Lizzy Caplan, star of the upcoming Fatal Attraction series on Paramount+, thinks the Glenn Close version wouldn't be made today

Lizzy Caplan says updated Fatal Attraction reboot
Lizzy Caplan Photo: Noam Galai

“This couldn’t get made today” is a common refrain about media from the past that doesn’t reflect today’s progressive values. In some cases, it’s probably true, although the constant churn of reboots suggests that a lot of movies could get made—or at least remade—today. One such example is Fatal Attraction, which is being retooled as a television series on Paramount+. And while, in star Lizzy Caplan’s words, original director Adrian Lyne’s version might not fly today, the new version will improve upon the formula by presenting Alex Forrest as a “more three-dimensional human being.”

“The [original] movie still is great. It’s still scary, and makes you ask big questions, but there were two different endings and there was one ending that Glenn Close preferred, but they ended up going for another one,” Caplan says in a new profile for Grazia magazine. “Glenn Close was sort of fighting to protect her character Alex’s fragile mental illness that she was dealing with. None of that was really reflected in the film.”

In the version of Fatal Attraction that was released, Dan (Michael Douglas) and his wife Beth (Anne Archer) kill Alex after she broke into their house and attacked Beth. In the version Close preferred, Alex killed herself to frame Dan for her murder. That version reportedly didn’t test well with audiences, who wanted the film to “terminate the bitch with extreme prejudice” according to studio exec Ned Tannen.

“Audiences saw it very much through a 1980s perspective—this amazing guy makes one mistake and now this horrible woman is trying to ruin his life,” Caplan says now.
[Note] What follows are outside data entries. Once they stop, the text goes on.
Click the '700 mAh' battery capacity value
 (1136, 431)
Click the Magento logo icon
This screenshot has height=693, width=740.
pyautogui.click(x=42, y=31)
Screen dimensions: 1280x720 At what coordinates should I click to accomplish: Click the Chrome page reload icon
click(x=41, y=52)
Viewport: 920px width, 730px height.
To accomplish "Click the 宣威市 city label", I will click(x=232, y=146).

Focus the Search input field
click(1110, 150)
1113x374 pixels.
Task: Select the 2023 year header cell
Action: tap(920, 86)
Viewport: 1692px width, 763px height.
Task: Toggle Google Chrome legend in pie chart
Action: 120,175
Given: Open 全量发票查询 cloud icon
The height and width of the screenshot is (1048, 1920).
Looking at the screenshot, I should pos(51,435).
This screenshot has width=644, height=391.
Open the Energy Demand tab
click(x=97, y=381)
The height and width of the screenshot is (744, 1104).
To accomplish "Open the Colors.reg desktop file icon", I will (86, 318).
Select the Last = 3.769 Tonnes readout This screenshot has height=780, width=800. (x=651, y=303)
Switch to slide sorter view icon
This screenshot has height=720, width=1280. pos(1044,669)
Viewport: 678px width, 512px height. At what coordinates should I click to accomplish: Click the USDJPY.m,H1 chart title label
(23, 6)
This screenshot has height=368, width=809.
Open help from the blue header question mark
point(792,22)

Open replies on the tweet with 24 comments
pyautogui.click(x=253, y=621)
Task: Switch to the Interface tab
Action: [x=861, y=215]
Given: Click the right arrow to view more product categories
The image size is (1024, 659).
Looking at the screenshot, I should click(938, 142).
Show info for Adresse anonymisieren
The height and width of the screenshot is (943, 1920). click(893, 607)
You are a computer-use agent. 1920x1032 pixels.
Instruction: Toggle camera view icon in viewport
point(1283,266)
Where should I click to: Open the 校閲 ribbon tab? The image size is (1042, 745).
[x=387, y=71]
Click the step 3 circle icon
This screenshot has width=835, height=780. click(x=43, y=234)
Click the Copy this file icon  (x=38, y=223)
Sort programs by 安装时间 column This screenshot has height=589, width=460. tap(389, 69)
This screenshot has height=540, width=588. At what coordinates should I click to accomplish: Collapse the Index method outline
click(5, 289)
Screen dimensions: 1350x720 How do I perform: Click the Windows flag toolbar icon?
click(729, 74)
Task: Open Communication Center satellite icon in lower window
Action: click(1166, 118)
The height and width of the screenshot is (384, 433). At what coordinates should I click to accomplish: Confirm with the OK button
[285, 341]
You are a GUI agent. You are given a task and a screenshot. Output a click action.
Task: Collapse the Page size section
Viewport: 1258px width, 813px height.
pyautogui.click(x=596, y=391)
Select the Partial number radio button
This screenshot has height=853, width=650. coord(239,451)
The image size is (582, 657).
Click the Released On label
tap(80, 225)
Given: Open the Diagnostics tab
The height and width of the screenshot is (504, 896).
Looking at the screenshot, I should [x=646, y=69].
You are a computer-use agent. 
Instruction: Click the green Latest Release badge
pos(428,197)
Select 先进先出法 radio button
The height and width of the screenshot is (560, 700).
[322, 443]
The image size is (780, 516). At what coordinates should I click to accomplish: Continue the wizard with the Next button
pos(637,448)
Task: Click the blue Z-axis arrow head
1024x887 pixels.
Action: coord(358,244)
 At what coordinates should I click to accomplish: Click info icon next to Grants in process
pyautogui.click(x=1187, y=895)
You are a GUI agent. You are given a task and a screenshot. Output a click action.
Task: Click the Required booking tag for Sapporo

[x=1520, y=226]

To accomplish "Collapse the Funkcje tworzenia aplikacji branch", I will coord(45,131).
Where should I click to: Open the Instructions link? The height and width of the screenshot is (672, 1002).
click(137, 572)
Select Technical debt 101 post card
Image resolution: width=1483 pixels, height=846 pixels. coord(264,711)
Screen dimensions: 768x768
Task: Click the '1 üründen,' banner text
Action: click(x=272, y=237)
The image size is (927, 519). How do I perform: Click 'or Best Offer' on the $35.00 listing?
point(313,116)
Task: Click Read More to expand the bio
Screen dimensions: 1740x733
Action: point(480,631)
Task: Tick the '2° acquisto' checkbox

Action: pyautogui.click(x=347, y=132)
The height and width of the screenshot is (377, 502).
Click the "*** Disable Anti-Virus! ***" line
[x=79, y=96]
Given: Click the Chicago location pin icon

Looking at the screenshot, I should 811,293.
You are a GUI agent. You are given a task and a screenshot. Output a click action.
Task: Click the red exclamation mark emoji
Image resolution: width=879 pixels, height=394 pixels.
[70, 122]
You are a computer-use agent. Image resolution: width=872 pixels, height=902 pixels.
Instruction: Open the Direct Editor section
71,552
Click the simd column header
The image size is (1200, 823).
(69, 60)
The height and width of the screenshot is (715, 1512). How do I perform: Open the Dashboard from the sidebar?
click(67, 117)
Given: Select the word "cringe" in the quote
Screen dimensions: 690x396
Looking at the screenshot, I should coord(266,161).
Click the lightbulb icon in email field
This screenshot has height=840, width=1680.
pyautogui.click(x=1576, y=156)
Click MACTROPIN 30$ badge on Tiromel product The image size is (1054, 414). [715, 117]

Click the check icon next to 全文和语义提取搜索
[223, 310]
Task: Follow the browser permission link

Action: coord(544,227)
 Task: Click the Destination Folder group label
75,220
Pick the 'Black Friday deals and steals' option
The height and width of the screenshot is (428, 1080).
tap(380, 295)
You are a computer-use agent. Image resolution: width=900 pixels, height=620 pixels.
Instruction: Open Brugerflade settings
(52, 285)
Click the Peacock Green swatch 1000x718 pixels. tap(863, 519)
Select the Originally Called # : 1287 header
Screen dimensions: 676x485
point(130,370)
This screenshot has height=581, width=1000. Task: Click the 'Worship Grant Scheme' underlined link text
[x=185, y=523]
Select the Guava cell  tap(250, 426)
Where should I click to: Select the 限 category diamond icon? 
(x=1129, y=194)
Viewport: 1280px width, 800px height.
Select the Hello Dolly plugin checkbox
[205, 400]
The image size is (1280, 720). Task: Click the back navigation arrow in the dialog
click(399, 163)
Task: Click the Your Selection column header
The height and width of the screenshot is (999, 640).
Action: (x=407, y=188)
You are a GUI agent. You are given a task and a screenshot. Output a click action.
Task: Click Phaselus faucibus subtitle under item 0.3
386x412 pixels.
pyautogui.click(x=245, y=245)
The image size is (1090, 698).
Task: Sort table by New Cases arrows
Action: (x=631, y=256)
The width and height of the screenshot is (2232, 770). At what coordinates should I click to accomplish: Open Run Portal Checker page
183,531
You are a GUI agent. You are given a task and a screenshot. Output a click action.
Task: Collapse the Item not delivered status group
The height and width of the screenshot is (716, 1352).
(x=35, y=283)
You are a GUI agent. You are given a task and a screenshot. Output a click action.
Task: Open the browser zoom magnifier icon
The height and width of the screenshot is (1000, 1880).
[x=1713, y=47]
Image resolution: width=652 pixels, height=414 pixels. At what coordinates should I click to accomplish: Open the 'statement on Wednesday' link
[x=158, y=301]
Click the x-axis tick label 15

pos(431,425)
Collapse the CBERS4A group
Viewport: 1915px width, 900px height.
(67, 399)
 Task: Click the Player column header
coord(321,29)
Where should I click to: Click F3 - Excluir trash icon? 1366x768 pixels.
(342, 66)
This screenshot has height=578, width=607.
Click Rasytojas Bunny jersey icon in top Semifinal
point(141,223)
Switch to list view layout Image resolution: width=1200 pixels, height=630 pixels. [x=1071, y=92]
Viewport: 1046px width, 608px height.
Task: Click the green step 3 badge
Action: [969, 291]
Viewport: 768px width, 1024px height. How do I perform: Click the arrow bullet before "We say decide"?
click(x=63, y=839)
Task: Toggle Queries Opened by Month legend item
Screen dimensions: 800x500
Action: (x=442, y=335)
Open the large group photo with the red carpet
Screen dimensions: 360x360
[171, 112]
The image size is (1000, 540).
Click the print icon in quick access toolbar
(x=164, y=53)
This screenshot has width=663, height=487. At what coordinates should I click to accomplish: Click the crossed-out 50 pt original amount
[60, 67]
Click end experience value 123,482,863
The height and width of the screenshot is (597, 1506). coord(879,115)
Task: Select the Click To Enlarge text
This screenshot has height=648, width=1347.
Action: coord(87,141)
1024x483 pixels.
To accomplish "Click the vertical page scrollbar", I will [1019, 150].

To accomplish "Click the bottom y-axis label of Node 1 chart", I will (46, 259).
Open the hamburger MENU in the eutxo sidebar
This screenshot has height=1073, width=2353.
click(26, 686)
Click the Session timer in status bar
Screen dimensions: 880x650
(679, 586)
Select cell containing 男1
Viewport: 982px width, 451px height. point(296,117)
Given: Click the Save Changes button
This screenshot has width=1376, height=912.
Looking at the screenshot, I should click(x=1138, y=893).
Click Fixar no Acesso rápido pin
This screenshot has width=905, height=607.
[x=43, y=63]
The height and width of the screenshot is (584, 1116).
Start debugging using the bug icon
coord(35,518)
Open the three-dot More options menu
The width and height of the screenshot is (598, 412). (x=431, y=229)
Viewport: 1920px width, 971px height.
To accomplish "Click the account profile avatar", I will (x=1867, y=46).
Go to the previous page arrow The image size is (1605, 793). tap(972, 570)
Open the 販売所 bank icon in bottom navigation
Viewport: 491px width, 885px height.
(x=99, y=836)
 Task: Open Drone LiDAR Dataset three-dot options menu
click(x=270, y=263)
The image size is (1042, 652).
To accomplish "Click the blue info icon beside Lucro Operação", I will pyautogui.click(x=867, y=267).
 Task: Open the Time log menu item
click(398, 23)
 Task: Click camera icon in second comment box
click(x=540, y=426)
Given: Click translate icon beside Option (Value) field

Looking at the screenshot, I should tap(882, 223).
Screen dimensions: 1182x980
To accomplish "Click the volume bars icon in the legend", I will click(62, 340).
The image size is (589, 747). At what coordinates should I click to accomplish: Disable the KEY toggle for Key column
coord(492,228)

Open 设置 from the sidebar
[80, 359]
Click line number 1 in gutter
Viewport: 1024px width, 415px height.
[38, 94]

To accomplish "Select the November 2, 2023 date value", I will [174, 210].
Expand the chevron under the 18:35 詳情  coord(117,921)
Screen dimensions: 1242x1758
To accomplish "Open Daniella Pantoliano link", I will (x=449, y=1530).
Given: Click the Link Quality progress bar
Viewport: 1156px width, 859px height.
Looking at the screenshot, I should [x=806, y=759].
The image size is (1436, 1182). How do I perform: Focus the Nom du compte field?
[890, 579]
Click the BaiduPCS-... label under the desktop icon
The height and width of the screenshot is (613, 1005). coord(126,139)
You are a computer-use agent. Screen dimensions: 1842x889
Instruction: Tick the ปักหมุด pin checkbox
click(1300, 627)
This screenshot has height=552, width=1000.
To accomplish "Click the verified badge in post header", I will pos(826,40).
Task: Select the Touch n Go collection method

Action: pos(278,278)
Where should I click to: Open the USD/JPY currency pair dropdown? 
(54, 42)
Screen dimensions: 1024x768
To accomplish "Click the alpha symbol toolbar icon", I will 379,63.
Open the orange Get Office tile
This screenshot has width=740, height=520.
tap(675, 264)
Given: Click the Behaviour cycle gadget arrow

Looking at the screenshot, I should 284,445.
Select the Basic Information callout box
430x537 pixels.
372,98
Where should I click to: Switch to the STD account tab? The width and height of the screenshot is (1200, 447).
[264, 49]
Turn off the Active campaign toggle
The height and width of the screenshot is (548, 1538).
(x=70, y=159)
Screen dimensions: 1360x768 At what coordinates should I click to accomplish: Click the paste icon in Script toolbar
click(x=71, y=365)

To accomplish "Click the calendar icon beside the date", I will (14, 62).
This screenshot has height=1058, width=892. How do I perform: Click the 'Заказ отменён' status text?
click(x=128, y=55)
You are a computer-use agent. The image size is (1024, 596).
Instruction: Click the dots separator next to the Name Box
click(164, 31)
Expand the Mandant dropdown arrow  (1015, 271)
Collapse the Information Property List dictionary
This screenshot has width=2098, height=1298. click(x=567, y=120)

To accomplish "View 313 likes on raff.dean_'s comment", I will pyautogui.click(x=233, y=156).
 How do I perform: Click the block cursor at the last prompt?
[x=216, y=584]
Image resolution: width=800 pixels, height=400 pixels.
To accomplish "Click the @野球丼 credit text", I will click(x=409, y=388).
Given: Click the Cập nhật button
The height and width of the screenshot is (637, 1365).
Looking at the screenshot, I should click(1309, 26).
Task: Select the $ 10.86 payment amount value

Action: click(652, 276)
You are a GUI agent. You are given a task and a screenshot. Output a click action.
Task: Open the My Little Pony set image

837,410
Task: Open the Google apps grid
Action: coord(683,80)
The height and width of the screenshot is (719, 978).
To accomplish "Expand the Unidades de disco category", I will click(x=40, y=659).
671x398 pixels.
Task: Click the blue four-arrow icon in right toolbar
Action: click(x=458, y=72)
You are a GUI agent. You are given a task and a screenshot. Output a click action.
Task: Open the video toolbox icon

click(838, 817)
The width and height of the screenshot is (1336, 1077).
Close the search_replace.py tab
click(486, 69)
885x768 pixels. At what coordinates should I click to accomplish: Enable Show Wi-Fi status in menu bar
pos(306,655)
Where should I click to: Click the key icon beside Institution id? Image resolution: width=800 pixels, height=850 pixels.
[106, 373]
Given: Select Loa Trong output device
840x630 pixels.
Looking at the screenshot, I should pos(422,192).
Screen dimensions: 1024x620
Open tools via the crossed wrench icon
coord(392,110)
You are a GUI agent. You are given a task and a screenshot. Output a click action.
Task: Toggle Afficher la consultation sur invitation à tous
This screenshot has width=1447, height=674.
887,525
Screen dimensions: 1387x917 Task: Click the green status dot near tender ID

She sees a deeper story in the character of Alex, “especially because Glenn Close is doing such subtle, careful work that if you’re looking for it, it’s all there.”

As for the updated version, “It really shows how far we have come,” in Caplan’s opinion. “I don’t think that we’ve arrived at any finish line in terms of everything that’s happened with #MeToo and what that set in motion. But the idea that you could never make the 1980s version of this now, shows some degree of progress. I think when they’re at their best, that’s what the reboot would do and hopefully our show does that.”